WORK INSTRUCTION -> Only a number is wanted: how many lines of the entries include the string "agent"?

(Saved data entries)
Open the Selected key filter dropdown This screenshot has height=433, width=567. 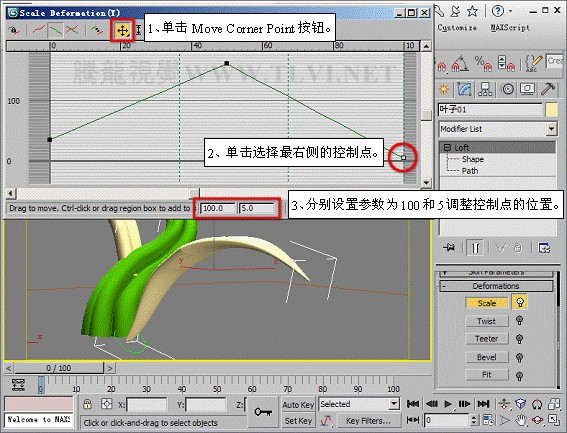pyautogui.click(x=359, y=404)
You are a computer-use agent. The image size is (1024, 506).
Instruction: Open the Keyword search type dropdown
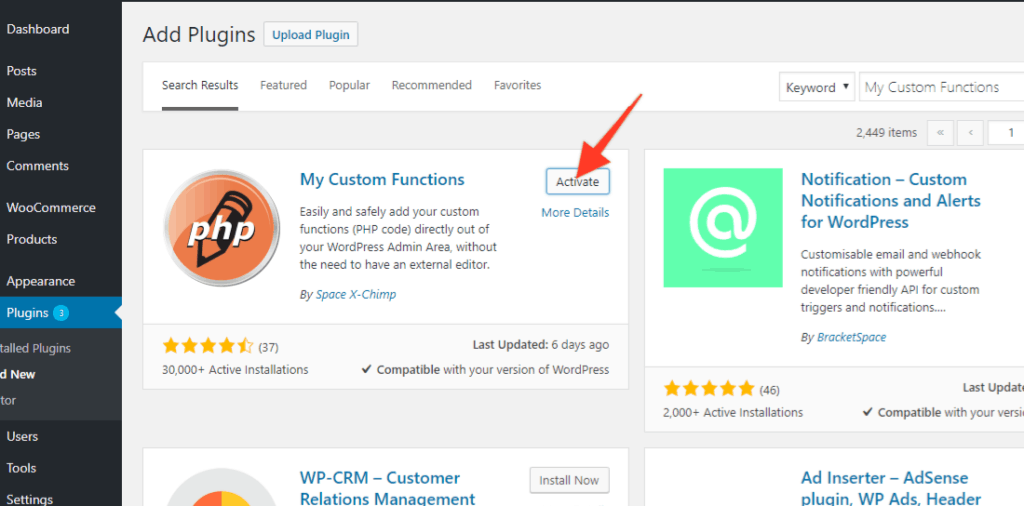click(x=817, y=87)
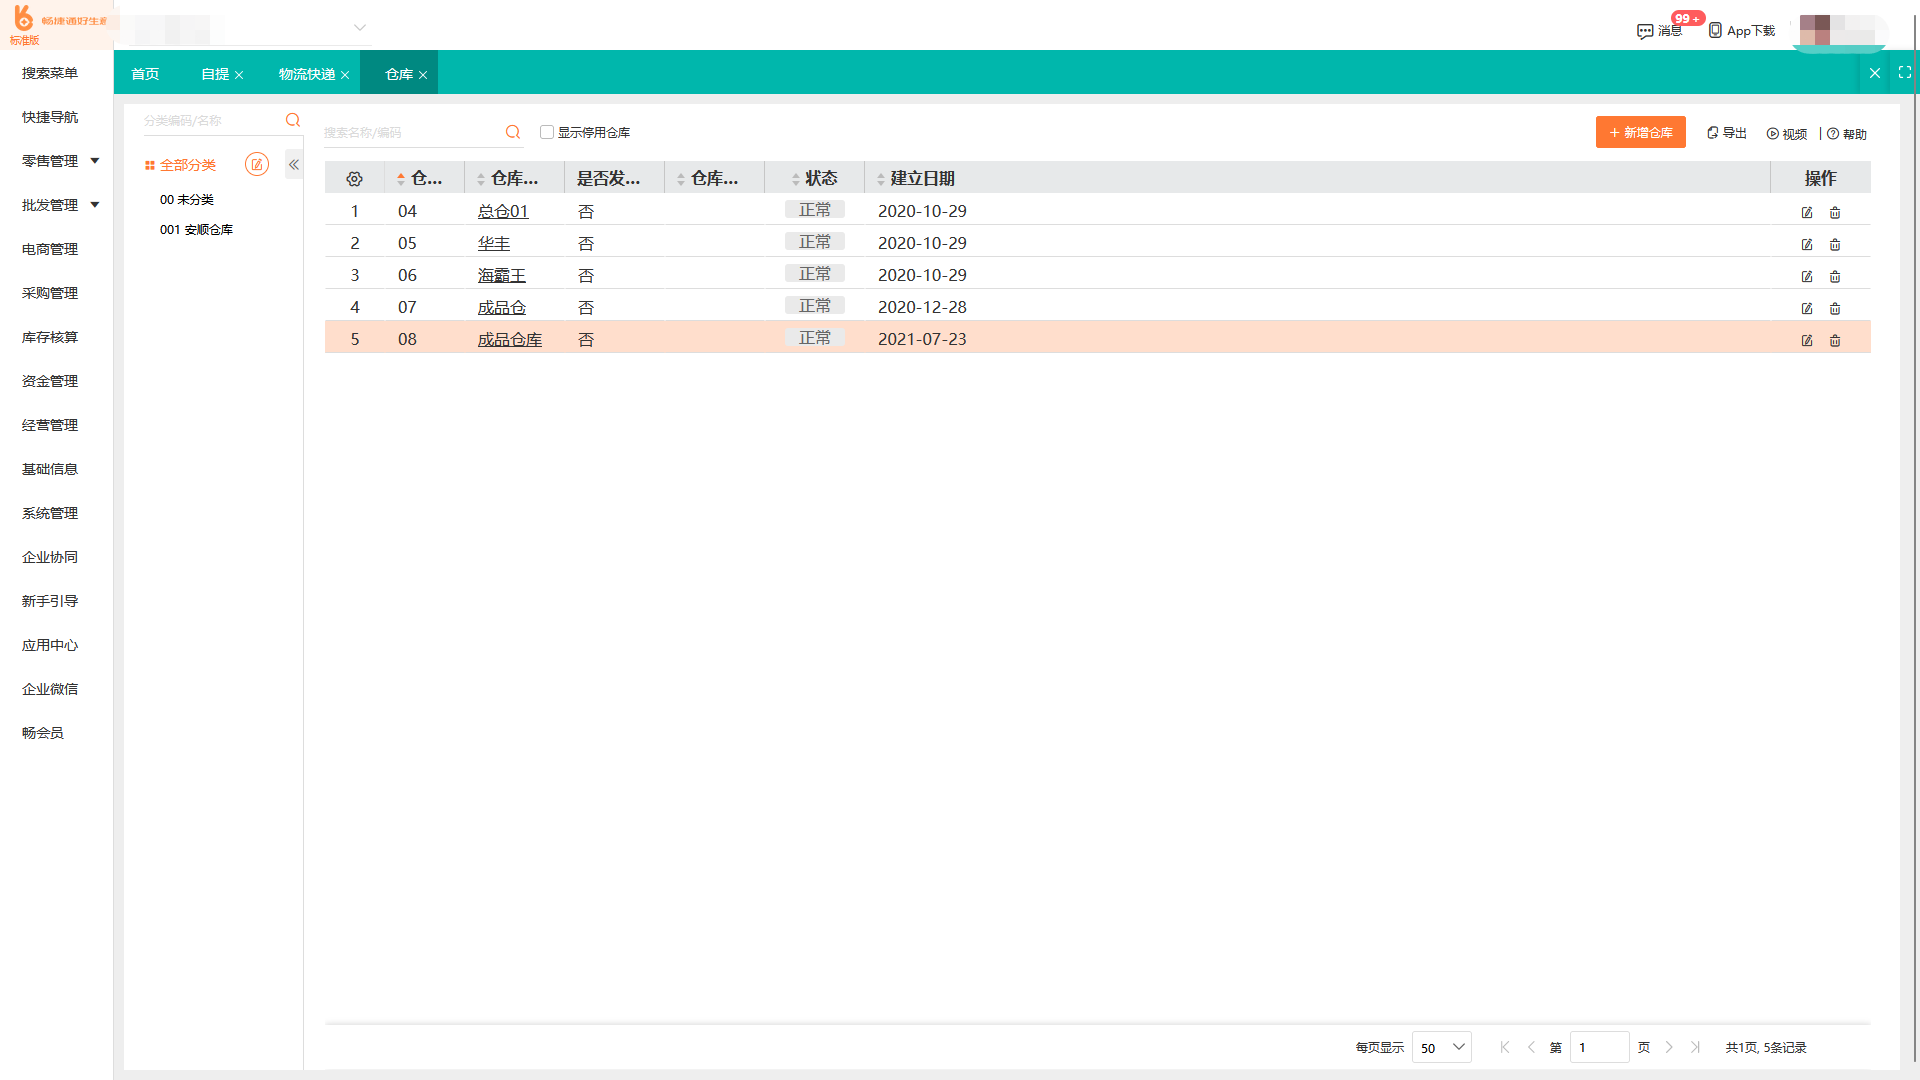Screen dimensions: 1920x1080
Task: Click page next arrow button
Action: [1668, 1047]
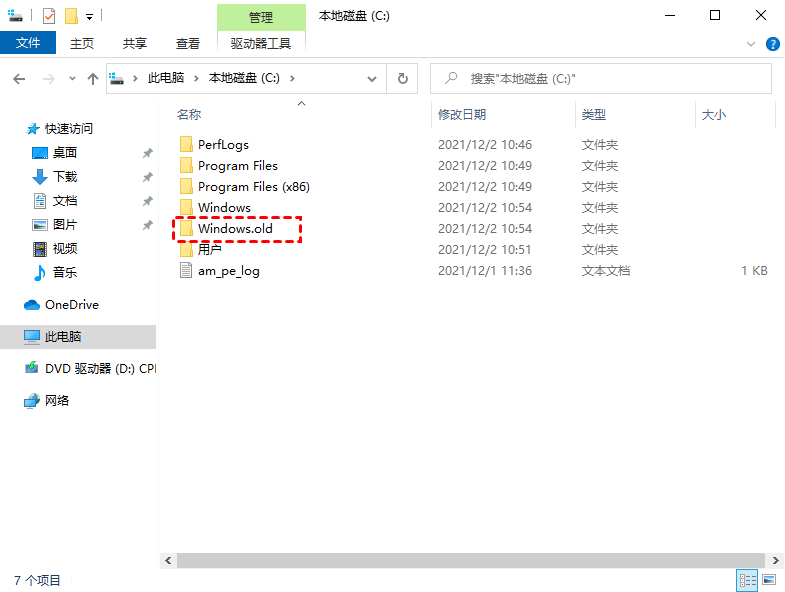
Task: Open the Quick Access Toolbar customize dropdown
Action: coord(89,17)
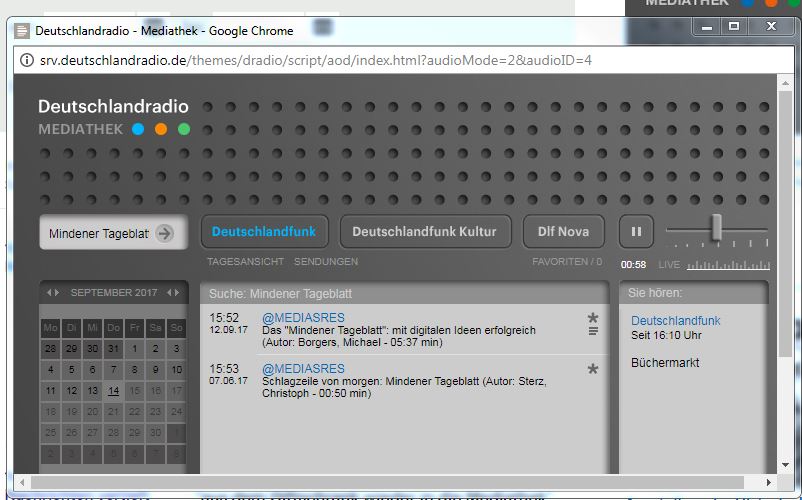This screenshot has height=500, width=802.
Task: Click the site info icon in the address bar
Action: coord(27,60)
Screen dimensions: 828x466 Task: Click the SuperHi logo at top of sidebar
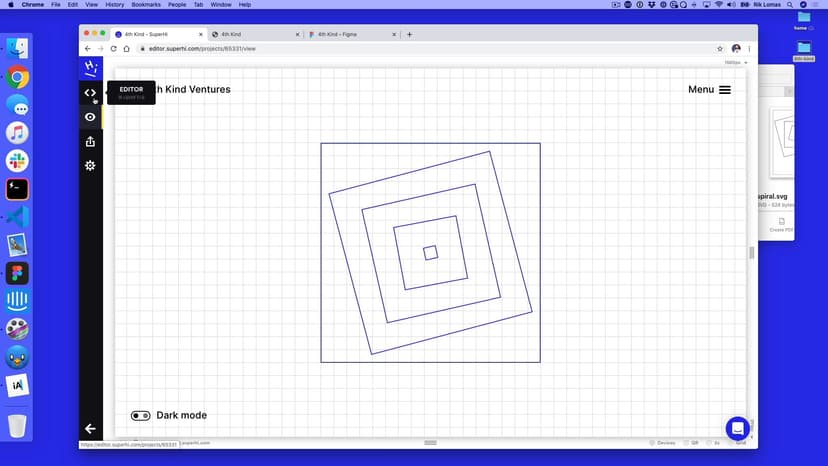[90, 68]
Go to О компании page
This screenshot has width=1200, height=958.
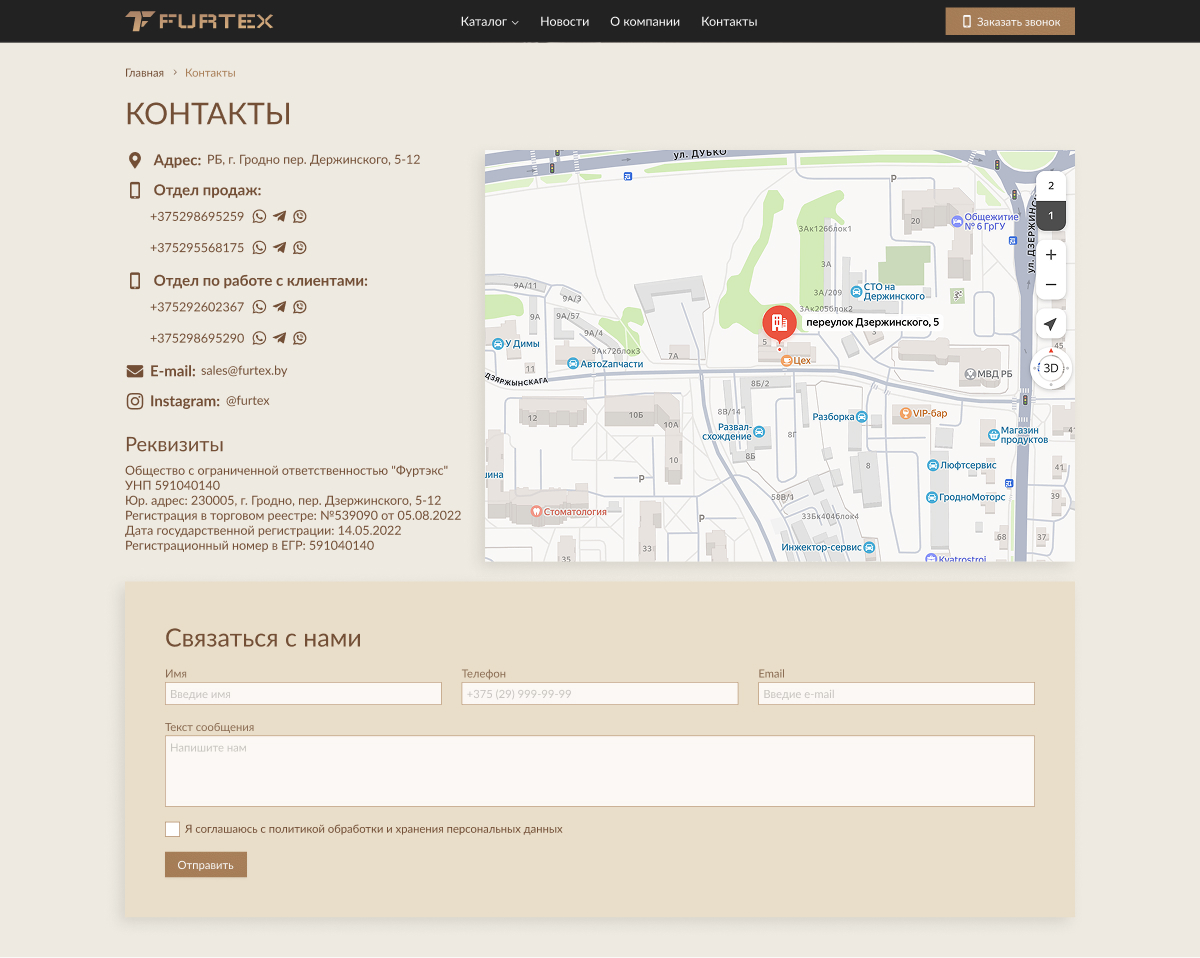tap(645, 22)
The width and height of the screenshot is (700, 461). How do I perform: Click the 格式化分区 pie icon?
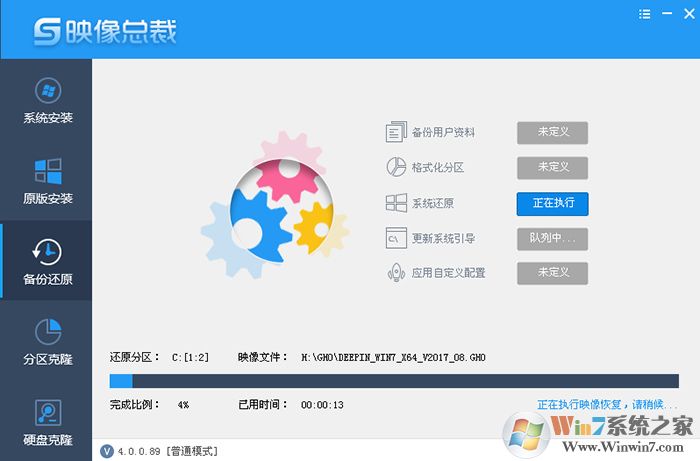(396, 168)
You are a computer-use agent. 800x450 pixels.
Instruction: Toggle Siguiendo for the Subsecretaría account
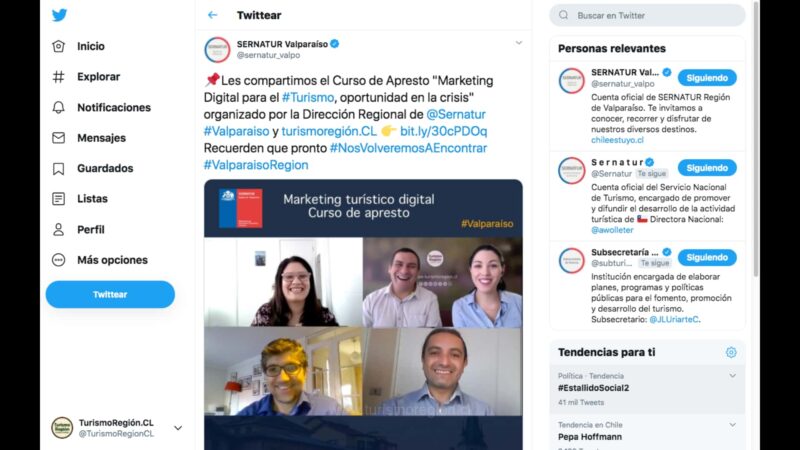point(707,258)
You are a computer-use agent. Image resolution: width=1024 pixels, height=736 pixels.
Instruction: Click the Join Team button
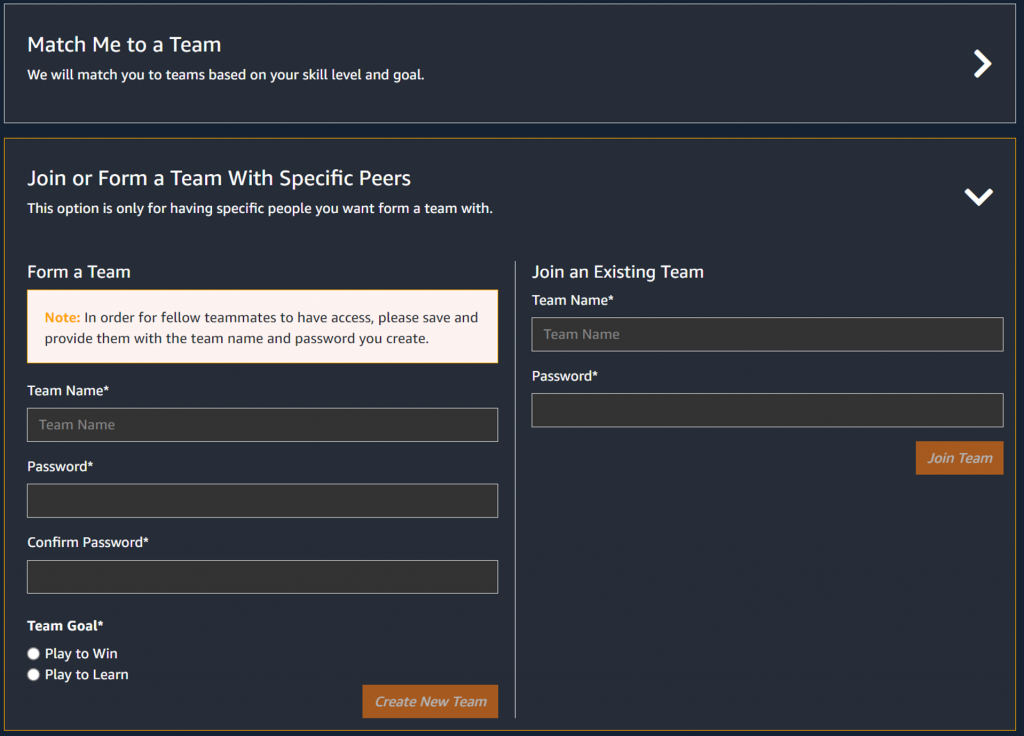point(959,458)
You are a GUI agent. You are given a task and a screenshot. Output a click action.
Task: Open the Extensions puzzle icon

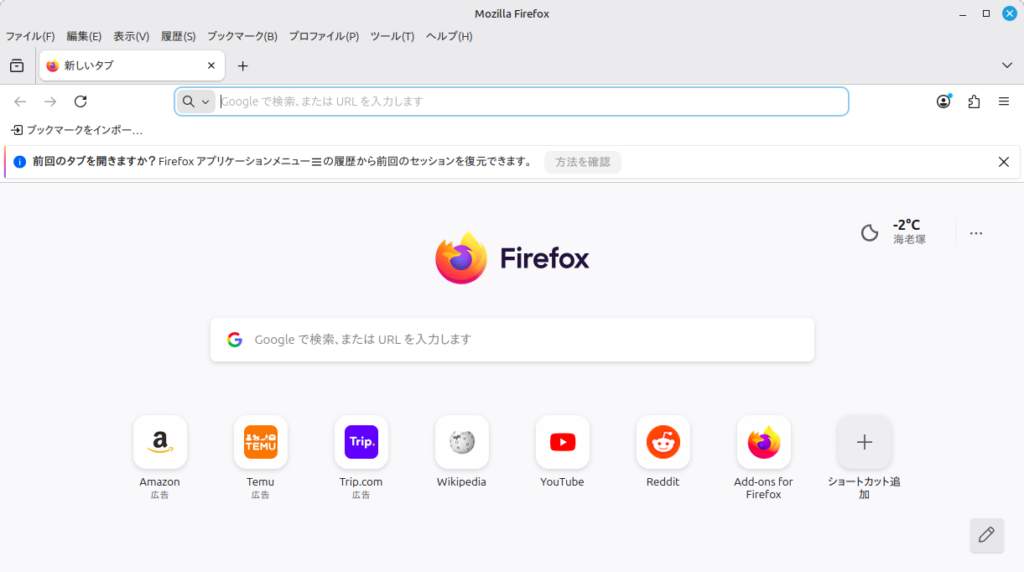(x=974, y=101)
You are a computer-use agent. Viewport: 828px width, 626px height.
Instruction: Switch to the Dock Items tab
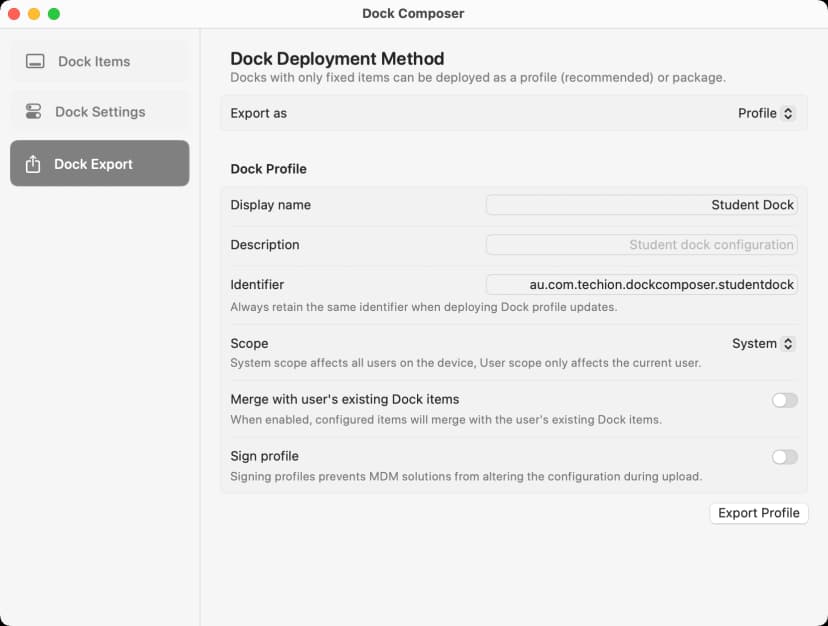[94, 62]
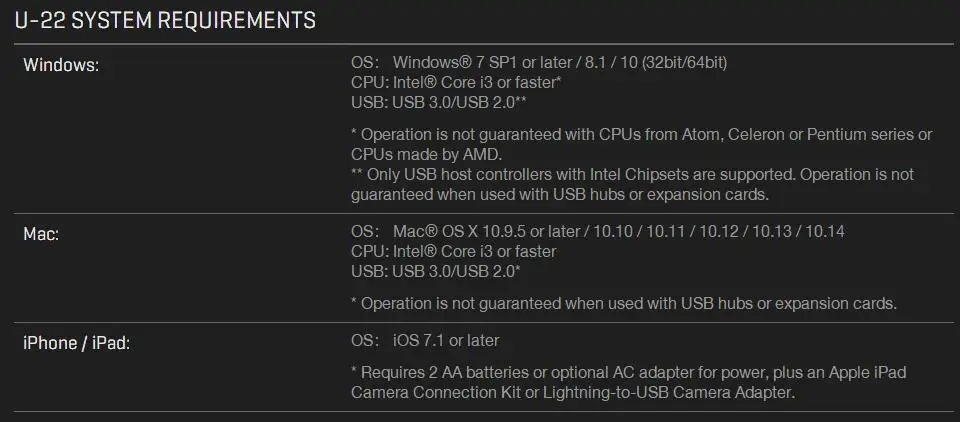Click the Mac CPU Intel Core i3 line
This screenshot has width=960, height=422.
click(x=454, y=251)
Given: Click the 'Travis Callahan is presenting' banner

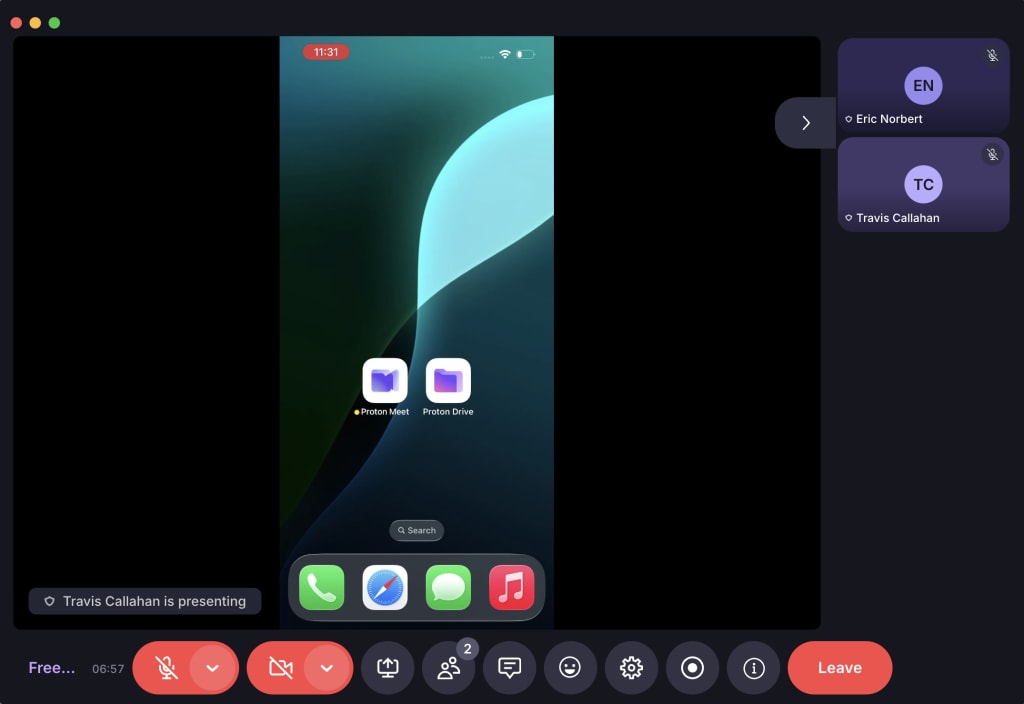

RESULT OF THIS EXERCISE -> 5